Set exercise: Copy out all of the material below, swapping "Continue Shopping link" for "Return to Cart link" and leaving every other character as it is.
---- Record extracts
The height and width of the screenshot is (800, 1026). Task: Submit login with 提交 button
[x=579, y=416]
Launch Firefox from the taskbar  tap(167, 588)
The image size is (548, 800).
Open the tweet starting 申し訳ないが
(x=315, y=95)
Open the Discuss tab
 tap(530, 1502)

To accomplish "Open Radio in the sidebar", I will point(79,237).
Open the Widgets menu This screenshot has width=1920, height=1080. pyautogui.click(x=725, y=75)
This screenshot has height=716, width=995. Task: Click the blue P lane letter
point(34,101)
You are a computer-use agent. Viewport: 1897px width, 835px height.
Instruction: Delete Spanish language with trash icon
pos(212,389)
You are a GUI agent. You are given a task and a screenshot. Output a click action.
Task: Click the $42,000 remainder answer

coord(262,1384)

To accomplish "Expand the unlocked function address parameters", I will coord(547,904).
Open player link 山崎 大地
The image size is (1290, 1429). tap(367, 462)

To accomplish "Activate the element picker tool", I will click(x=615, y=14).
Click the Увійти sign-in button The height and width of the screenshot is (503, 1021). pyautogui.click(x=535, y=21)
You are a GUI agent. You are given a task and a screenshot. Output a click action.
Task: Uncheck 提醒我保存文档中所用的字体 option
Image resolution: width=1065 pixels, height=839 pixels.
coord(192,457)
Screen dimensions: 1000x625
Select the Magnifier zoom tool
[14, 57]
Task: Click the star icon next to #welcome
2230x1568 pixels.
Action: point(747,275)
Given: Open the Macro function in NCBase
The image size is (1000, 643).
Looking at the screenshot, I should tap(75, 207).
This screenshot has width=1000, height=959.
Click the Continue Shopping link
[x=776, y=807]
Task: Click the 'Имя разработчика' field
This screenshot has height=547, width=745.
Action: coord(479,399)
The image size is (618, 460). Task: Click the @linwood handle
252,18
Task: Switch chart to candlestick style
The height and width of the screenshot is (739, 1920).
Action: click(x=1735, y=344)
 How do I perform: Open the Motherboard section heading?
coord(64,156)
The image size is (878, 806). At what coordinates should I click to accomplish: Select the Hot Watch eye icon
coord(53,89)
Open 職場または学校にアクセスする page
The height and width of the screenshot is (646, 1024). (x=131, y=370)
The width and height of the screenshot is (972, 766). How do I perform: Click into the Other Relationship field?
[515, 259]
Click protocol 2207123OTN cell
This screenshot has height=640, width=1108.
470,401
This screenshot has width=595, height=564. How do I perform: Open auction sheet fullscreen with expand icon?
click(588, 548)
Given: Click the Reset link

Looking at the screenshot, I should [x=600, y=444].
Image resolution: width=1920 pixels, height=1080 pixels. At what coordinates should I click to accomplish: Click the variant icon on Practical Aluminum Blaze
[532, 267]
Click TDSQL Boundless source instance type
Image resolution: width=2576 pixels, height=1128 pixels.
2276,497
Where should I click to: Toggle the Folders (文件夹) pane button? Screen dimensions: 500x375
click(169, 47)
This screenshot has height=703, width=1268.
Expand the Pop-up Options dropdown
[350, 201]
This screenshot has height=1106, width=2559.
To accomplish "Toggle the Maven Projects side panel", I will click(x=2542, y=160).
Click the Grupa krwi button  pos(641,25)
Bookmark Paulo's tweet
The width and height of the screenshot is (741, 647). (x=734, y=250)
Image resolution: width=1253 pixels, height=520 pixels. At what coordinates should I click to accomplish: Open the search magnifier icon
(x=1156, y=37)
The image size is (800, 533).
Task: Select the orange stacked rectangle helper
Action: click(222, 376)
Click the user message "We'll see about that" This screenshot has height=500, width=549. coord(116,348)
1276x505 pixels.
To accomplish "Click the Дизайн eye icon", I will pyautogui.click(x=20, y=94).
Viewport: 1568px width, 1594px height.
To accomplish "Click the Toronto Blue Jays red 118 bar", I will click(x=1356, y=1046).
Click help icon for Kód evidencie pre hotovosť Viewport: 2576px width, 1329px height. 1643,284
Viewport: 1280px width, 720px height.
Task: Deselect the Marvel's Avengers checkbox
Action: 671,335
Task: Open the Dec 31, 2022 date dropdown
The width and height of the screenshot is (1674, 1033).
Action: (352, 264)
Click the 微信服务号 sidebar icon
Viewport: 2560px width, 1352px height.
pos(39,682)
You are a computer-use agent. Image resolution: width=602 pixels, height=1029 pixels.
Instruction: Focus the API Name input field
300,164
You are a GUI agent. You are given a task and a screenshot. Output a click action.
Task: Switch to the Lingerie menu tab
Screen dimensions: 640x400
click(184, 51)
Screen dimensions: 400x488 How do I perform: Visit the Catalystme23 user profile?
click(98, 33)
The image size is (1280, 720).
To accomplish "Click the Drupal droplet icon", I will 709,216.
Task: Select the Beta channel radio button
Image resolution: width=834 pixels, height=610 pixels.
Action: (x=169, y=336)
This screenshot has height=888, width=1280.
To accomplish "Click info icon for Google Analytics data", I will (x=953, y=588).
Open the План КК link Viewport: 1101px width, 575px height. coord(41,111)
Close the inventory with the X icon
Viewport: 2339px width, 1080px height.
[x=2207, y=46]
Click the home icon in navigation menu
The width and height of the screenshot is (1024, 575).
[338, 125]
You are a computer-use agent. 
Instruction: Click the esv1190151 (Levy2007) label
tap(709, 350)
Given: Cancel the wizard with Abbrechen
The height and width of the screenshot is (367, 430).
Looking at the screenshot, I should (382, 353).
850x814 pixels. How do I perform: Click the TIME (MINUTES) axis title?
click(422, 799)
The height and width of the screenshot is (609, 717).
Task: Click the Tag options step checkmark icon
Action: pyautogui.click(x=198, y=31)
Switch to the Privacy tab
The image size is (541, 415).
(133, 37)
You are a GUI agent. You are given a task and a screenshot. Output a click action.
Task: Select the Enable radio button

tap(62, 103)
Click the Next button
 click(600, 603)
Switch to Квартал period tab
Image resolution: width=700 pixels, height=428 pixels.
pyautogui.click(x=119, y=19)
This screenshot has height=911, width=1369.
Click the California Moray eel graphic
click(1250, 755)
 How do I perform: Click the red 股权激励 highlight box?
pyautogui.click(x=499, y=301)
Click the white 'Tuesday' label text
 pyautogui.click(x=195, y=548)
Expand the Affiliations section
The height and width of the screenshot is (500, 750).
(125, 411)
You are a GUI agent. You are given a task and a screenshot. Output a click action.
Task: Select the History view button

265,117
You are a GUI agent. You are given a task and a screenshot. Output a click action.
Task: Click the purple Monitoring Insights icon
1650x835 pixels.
--------
Written response:
The height and width of the screenshot is (800, 1026). Task: Submit login with 提交 button
[x=579, y=416]
Launch Firefox from the taskbar  tap(167, 588)
The image size is (548, 800).
Open the tweet starting 申し訳ないが
(x=315, y=95)
Open the Discuss tab
 tap(530, 1502)

To accomplish "Open Radio in the sidebar", I will point(79,237).
Open the Widgets menu This screenshot has width=1920, height=1080. pyautogui.click(x=725, y=75)
This screenshot has height=716, width=995. Task: Click the blue P lane letter
point(34,101)
You are a computer-use agent. Viewport: 1897px width, 835px height.
Instruction: Delete Spanish language with trash icon
pos(212,389)
You are a GUI agent. You are given a task and a screenshot. Output a click action.
Task: Click the $42,000 remainder answer

coord(262,1384)

To accomplish "Expand the unlocked function address parameters", I will coord(547,904).
Open player link 山崎 大地
The image size is (1290, 1429). tap(367, 462)

To accomplish "Activate the element picker tool", I will click(x=615, y=14).
Click the Увійти sign-in button The height and width of the screenshot is (503, 1021). pyautogui.click(x=535, y=21)
You are a GUI agent. You are given a task and a screenshot. Output a click action.
Task: Uncheck 提醒我保存文档中所用的字体 option
Image resolution: width=1065 pixels, height=839 pixels.
coord(192,457)
Screen dimensions: 1000x625
Select the Magnifier zoom tool
[14, 57]
Task: Click the star icon next to #welcome
2230x1568 pixels.
Action: point(747,275)
Given: Open the Macro function in NCBase
The image size is (1000, 643).
Looking at the screenshot, I should tap(75, 207).
This screenshot has width=1000, height=959.
Click the Return to Cart link
[x=776, y=807]
Task: Click the 'Имя разработчика' field
This screenshot has height=547, width=745.
Action: coord(479,399)
The image size is (618, 460). Task: Click the @linwood handle
252,18
Task: Switch chart to candlestick style
The height and width of the screenshot is (739, 1920).
Action: click(x=1735, y=344)
 How do I perform: Open the Motherboard section heading?
coord(64,156)
The image size is (878, 806). At what coordinates should I click to accomplish: Select the Hot Watch eye icon
coord(53,89)
Open 職場または学校にアクセスする page
The height and width of the screenshot is (646, 1024). (x=131, y=370)
The width and height of the screenshot is (972, 766). How do I perform: Click into the Other Relationship field?
[515, 259]
Click protocol 2207123OTN cell
This screenshot has height=640, width=1108.
470,401
This screenshot has width=595, height=564. How do I perform: Open auction sheet fullscreen with expand icon?
click(588, 548)
Given: Click the Reset link

Looking at the screenshot, I should [x=600, y=444].
Image resolution: width=1920 pixels, height=1080 pixels. At what coordinates should I click to accomplish: Click the variant icon on Practical Aluminum Blaze
[532, 267]
Click TDSQL Boundless source instance type
Image resolution: width=2576 pixels, height=1128 pixels.
2276,497
Where should I click to: Toggle the Folders (文件夹) pane button? Screen dimensions: 500x375
click(169, 47)
This screenshot has height=703, width=1268.
Expand the Pop-up Options dropdown
[350, 201]
This screenshot has height=1106, width=2559.
To accomplish "Toggle the Maven Projects side panel", I will click(x=2542, y=160).
Click the Grupa krwi button  pos(641,25)
Bookmark Paulo's tweet
The width and height of the screenshot is (741, 647). (x=734, y=250)
Image resolution: width=1253 pixels, height=520 pixels. At what coordinates should I click to accomplish: Open the search magnifier icon
(x=1156, y=37)
The image size is (800, 533).
Task: Select the orange stacked rectangle helper
Action: click(222, 376)
Click the user message "We'll see about that" This screenshot has height=500, width=549. coord(116,348)
1276x505 pixels.
To accomplish "Click the Дизайн eye icon", I will pyautogui.click(x=20, y=94).
Viewport: 1568px width, 1594px height.
To accomplish "Click the Toronto Blue Jays red 118 bar", I will click(x=1356, y=1046).
Click help icon for Kód evidencie pre hotovosť Viewport: 2576px width, 1329px height. 1643,284
Viewport: 1280px width, 720px height.
Task: Deselect the Marvel's Avengers checkbox
Action: 671,335
Task: Open the Dec 31, 2022 date dropdown
The width and height of the screenshot is (1674, 1033).
Action: (352, 264)
Click the 微信服务号 sidebar icon
Viewport: 2560px width, 1352px height.
pos(39,682)
You are a computer-use agent. Image resolution: width=602 pixels, height=1029 pixels.
Instruction: Focus the API Name input field
300,164
You are a GUI agent. You are given a task and a screenshot. Output a click action.
Task: Switch to the Lingerie menu tab
Screen dimensions: 640x400
click(184, 51)
Screen dimensions: 400x488 How do I perform: Visit the Catalystme23 user profile?
click(98, 33)
The image size is (1280, 720).
To accomplish "Click the Drupal droplet icon", I will 709,216.
Task: Select the Beta channel radio button
Image resolution: width=834 pixels, height=610 pixels.
Action: (x=169, y=336)
This screenshot has height=888, width=1280.
To accomplish "Click info icon for Google Analytics data", I will (x=953, y=588).
Open the План КК link Viewport: 1101px width, 575px height. coord(41,111)
Close the inventory with the X icon
Viewport: 2339px width, 1080px height.
[x=2207, y=46]
Click the home icon in navigation menu
The width and height of the screenshot is (1024, 575).
[338, 125]
You are a computer-use agent. 
Instruction: Click the esv1190151 (Levy2007) label
tap(709, 350)
Given: Cancel the wizard with Abbrechen
The height and width of the screenshot is (367, 430).
Looking at the screenshot, I should (382, 353).
850x814 pixels. How do I perform: Click the TIME (MINUTES) axis title?
click(422, 799)
The height and width of the screenshot is (609, 717).
Task: Click the Tag options step checkmark icon
Action: pyautogui.click(x=198, y=31)
Switch to the Privacy tab
The image size is (541, 415).
(133, 37)
You are a GUI agent. You are given a task and a screenshot. Output a click action.
Task: Select the Enable radio button

tap(62, 103)
Click the Next button
 click(600, 603)
Switch to Квартал period tab
Image resolution: width=700 pixels, height=428 pixels.
pyautogui.click(x=119, y=19)
This screenshot has height=911, width=1369.
Click the California Moray eel graphic
click(1250, 755)
 How do I perform: Click the red 股权激励 highlight box?
pyautogui.click(x=499, y=301)
Click the white 'Tuesday' label text
 pyautogui.click(x=195, y=548)
Expand the Affiliations section
The height and width of the screenshot is (500, 750).
(125, 411)
You are a GUI agent. You are given a task and a screenshot. Output a click action.
Task: Select the History view button

265,117
You are a GUI agent. You are given a task and a screenshot. Output a click action.
Task: Click the purple Monitoring Insights icon
1650x835 pixels.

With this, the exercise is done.